**Problem details:** Among the lines of data below, reproduce only those from the one with "The width and height of the screenshot is (584, 490)." through the one with "Task: Click the Mar30,2026 date label", exactly as they stand, both ends included.

**Material provided:**
▼
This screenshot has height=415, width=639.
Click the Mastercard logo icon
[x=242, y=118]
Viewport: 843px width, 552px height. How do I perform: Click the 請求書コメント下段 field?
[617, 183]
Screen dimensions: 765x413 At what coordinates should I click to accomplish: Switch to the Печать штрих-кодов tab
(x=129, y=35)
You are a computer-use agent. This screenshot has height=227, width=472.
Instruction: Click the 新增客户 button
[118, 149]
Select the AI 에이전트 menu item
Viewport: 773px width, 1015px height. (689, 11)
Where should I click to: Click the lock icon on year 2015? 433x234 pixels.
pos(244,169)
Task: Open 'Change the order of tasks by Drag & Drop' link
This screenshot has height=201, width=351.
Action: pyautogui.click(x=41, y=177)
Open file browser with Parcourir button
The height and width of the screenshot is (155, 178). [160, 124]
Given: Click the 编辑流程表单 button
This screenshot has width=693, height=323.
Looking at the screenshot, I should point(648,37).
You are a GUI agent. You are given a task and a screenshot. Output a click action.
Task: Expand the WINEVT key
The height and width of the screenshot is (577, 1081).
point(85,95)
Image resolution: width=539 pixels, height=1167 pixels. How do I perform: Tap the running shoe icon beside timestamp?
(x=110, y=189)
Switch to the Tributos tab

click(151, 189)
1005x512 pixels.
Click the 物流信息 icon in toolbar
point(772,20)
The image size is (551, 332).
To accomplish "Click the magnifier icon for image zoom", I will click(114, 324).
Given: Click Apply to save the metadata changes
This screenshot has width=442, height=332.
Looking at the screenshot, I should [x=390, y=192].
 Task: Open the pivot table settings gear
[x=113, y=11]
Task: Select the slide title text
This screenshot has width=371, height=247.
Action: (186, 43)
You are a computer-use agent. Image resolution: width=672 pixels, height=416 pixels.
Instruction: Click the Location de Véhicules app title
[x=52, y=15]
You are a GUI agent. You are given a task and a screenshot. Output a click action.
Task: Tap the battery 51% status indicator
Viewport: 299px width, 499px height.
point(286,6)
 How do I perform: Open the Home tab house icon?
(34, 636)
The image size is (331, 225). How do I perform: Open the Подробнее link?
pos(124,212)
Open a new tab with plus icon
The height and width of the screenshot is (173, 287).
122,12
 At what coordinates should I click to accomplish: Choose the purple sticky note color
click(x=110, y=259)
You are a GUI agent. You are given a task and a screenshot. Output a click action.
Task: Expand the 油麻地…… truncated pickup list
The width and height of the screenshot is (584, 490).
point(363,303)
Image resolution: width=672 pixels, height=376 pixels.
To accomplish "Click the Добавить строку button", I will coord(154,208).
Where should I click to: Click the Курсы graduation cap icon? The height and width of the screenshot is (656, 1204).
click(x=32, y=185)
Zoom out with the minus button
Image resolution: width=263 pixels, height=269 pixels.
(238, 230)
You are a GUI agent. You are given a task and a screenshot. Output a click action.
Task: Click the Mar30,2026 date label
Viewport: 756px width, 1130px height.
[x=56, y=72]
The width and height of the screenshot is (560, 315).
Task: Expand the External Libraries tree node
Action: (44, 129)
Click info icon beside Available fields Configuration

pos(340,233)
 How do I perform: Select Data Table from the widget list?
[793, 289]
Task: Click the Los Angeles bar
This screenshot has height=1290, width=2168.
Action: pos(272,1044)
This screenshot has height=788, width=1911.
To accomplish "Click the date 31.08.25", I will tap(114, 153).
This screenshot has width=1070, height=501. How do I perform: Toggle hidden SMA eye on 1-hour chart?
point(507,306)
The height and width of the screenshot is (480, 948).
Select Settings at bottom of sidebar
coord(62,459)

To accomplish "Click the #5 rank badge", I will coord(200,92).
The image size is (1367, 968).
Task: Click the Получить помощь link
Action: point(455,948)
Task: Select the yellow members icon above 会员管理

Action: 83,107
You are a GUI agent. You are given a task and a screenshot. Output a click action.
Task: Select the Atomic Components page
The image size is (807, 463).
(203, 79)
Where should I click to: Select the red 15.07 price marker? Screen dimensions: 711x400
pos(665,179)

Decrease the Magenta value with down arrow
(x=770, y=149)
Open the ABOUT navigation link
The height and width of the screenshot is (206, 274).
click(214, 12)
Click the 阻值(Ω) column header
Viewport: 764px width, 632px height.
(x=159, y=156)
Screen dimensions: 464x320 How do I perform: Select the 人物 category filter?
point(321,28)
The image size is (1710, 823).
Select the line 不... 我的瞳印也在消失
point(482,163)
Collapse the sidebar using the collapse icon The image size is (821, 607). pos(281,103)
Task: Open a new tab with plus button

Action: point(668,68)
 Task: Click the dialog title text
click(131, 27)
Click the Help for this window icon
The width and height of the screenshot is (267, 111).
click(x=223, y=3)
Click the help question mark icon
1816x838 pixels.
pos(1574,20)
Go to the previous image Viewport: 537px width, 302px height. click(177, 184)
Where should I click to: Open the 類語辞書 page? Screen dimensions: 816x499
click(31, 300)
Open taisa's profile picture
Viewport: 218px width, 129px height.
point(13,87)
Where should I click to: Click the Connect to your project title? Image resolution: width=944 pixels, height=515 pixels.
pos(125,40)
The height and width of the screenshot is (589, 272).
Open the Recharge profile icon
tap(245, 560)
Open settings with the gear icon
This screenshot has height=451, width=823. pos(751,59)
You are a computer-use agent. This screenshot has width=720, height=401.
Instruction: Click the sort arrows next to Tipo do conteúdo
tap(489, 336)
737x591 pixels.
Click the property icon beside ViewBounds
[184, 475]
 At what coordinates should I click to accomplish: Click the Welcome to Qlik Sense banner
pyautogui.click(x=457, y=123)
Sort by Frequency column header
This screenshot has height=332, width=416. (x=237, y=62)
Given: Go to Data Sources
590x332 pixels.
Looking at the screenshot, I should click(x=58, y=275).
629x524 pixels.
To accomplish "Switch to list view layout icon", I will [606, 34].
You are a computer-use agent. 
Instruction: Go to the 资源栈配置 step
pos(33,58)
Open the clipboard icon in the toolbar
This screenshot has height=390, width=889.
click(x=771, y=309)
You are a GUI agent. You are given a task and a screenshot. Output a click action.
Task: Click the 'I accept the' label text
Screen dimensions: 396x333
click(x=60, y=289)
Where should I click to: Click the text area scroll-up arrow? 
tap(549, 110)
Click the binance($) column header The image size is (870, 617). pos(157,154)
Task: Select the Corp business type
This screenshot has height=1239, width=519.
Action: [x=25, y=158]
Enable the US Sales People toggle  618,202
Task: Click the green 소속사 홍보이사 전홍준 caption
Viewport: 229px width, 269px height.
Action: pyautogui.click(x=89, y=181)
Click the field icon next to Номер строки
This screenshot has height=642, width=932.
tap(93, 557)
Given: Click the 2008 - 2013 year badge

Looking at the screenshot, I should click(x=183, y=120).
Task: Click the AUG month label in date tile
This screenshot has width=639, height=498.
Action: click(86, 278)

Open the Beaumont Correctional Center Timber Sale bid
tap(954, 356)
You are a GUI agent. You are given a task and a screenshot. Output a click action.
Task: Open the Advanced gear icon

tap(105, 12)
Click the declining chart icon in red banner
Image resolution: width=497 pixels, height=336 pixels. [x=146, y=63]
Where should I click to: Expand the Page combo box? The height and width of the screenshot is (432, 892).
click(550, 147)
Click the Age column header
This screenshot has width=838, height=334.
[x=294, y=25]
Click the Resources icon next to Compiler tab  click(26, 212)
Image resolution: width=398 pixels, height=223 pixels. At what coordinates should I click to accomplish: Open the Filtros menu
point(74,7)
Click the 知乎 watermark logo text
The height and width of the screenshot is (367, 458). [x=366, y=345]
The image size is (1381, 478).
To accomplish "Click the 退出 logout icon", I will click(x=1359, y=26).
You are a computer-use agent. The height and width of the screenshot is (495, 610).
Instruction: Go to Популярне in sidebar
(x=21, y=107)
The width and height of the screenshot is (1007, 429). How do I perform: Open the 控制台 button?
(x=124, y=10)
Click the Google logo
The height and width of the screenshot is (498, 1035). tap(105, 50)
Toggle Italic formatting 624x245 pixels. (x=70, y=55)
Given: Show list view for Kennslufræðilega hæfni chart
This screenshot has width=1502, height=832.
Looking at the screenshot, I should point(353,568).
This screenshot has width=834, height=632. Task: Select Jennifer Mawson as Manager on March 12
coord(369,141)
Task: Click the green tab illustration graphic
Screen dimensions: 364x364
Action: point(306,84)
▲
**Result:**
The width and height of the screenshot is (584, 490).
point(363,303)
Image resolution: width=672 pixels, height=376 pixels.
To accomplish "Click the Добавить строку button", I will coord(154,208).
Where should I click to: Click the Курсы graduation cap icon? The height and width of the screenshot is (656, 1204).
click(x=32, y=185)
Zoom out with the minus button
Image resolution: width=263 pixels, height=269 pixels.
(238, 230)
You are a GUI agent. You are given a task and a screenshot. Output a click action.
Task: Click the Mar30,2026 date label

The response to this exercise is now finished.